(Extract provided):
>> start

Question

An object is placed a distance $$p$$ to the left of a diverging lens of focal length $$f_{1}$$. A converging lens of focal length $$f_{2}$$ is placed a distance $$d$$ to the right of the diverging lens. Find the distance $$d$$ so that the final image is infinitely far away to the right.

Answer

**step1 Calculate the Image Distance for the First Lens**

The first lens is a diverging lens. For a real object placed at a distance $$p$$ from a diverging lens, the thin lens equation is used. For a diverging lens, its focal length $$f_1$$ is considered negative in the lens equation, or we can use $$-\frac{1}{f_1}$$ if $$f_1$$ itself represents the positive magnitude of the focal length.

$$ \frac{1}{p} + \frac{1}{q_1} = -\frac{1}{f_1} $$

Now, we rearrange this equation to solve for $$q_1$$, which is the image distance from the first lens:

$$ \frac{1}{q_1} = -\frac{1}{f_1} - \frac{1}{p} $$

$$ \frac{1}{q_1} = -\left( \frac{1}{f_1} + \frac{1}{p} \right) $$

$$ \frac{1}{q_1} = -\left( \frac{p}{p f_1} + \frac{f_1}{p f_1} \right) $$

$$ \frac{1}{q_1} = -\frac{p + f_1}{p f_1} $$

$$ q_1 = -\frac{p f_1}{p + f_1} $$

The negative sign for $$q_1$$ indicates that the image formed by the diverging lens is virtual and is located on the same side as the object (to the left of the diverging lens). The magnitude of this image distance is $$|q_1| = \frac{p f_1}{p + f_1}$$.

>> end

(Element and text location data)
>> start

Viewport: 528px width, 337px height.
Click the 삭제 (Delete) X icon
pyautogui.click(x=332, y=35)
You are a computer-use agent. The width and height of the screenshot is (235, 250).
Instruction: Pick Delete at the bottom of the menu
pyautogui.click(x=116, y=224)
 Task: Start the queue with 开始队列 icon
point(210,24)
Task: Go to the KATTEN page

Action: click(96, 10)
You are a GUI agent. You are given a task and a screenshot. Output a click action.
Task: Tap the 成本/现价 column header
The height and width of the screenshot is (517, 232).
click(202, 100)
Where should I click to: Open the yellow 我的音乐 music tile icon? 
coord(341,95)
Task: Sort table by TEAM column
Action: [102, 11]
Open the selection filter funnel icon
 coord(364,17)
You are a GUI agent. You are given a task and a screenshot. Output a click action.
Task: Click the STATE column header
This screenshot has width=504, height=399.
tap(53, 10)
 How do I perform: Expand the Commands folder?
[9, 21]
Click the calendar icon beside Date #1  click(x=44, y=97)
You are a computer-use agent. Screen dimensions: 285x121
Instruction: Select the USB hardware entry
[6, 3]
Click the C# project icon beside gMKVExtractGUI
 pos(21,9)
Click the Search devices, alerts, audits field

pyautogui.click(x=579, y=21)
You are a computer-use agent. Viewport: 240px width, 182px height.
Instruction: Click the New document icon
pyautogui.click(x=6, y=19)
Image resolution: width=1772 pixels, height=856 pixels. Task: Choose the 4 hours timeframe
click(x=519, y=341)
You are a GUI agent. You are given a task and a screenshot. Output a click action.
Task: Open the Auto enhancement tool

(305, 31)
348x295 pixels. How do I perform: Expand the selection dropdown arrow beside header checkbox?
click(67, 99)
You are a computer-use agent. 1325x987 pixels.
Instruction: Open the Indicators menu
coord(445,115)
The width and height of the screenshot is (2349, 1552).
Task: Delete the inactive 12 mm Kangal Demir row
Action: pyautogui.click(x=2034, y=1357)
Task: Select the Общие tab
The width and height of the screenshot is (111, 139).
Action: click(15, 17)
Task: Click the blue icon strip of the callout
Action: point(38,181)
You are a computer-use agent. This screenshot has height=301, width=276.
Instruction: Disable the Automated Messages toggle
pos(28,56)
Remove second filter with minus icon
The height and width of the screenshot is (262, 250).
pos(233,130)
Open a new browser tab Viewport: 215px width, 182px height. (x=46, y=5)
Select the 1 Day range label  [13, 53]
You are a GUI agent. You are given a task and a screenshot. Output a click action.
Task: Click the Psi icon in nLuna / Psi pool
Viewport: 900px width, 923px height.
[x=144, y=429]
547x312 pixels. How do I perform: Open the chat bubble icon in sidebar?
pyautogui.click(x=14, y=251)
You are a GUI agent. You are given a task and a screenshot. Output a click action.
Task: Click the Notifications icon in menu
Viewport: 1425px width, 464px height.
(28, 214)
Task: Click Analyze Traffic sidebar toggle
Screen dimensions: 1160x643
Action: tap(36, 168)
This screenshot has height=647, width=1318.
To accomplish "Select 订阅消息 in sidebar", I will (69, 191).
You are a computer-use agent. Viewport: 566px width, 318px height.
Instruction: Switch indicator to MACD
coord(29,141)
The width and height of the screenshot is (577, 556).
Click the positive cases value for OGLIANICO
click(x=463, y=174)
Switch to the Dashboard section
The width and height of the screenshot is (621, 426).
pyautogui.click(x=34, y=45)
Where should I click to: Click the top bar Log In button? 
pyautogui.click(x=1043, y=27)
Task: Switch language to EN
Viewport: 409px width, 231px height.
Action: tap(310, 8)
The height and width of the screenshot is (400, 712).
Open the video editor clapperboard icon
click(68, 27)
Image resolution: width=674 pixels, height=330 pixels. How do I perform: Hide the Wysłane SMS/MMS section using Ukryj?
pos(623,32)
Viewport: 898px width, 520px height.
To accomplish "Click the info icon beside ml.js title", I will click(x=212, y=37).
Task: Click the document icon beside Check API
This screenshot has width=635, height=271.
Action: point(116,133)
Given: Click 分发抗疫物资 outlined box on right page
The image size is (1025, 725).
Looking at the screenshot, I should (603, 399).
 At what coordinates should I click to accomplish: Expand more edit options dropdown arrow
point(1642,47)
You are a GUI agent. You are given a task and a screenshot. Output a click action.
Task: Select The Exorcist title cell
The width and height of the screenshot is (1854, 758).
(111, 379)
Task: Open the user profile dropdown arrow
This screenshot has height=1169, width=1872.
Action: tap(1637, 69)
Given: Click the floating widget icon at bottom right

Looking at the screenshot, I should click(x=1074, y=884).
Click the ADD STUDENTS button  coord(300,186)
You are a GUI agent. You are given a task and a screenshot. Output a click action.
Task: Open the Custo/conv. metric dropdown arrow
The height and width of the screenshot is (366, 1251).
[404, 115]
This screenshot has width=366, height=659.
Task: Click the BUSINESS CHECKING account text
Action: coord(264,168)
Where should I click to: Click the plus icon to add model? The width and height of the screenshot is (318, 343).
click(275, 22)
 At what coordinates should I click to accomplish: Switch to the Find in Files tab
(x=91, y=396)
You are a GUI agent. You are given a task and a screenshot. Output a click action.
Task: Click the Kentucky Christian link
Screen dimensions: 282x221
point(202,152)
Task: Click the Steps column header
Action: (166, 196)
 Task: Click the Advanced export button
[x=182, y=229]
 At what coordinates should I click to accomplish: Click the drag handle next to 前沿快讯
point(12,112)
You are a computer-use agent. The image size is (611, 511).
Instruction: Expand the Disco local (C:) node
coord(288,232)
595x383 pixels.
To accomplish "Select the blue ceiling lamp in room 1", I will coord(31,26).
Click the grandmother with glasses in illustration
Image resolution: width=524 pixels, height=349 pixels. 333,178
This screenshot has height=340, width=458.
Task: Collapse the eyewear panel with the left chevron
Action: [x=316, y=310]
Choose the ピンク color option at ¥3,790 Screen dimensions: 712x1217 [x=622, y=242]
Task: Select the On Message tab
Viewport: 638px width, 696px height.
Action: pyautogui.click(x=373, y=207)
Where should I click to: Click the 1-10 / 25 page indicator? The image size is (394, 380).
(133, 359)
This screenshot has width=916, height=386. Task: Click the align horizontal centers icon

>> end

(Required actions):
**1)** List every letter symbol that the lens problem and its solution use to stand for a distance or a focal length.
**2)** Write the next part of the two-lens solution, starting after its last sentence.

(Responses by task):
**1)** p, f₁, f₂, d, q₁

**2)**
**step2 Determine the Object Distance for the Second Lens**

The virtual image $$I_1$$ formed by the first lens acts as the object for the second lens. Since $$I_1$$ is to the left of the first lens at a distance of $$|q_1|$$, and the second lens is placed a distance $$d$$ to the right of the first lens, $$I_1$$ is also to the left of the second lens. This means it acts as a real object for the second lens. The distance of this object from the second lens, denoted as $$p_2$$, is the sum of the distance $$d$$ between the lenses and the magnitude of $$q_1$$.

$$ p_2 = d + |q_1| $$

Substitute the expression for $$|q_1|$$ that we found in the previous step:

$$ p_2 = d + \frac{p f_1}{p + f_1} $$

**step3 Apply the Condition for an Infinitely Distant Final Image**

The second lens is a converging lens with a focal length of $$f_2$$. We are given that the final image produced by this lens is infinitely far away to the right ($$q_2 = \infty$$). For a converging lens to form an image at infinity, the object for that lens must be placed exactly at its principal focal point. Therefore, the object distance for the second lens, $$p_2$$, must be equal to its focal length $$f_2$$.

$$ p_2 = f_2 $$

**step4 Solve for the Distance Between the Lenses**

Now, we equate the two expressions for $$p_2$$ from Step 2 and Step 3 to find the unknown distance $$d$$.

$$ d + \frac{p f_1}{p + f_1} = f_2 $$

To solve for $$d$$, subtract the term $$\frac{p f_1}{p + f_1}$$ from both sides of the equation:

$$ d = f_2 - \frac{p f_1}{p + f_1} $$

This equation gives the distance $$d$$ between the two lenses that results in the final image being infinitely far away to the right.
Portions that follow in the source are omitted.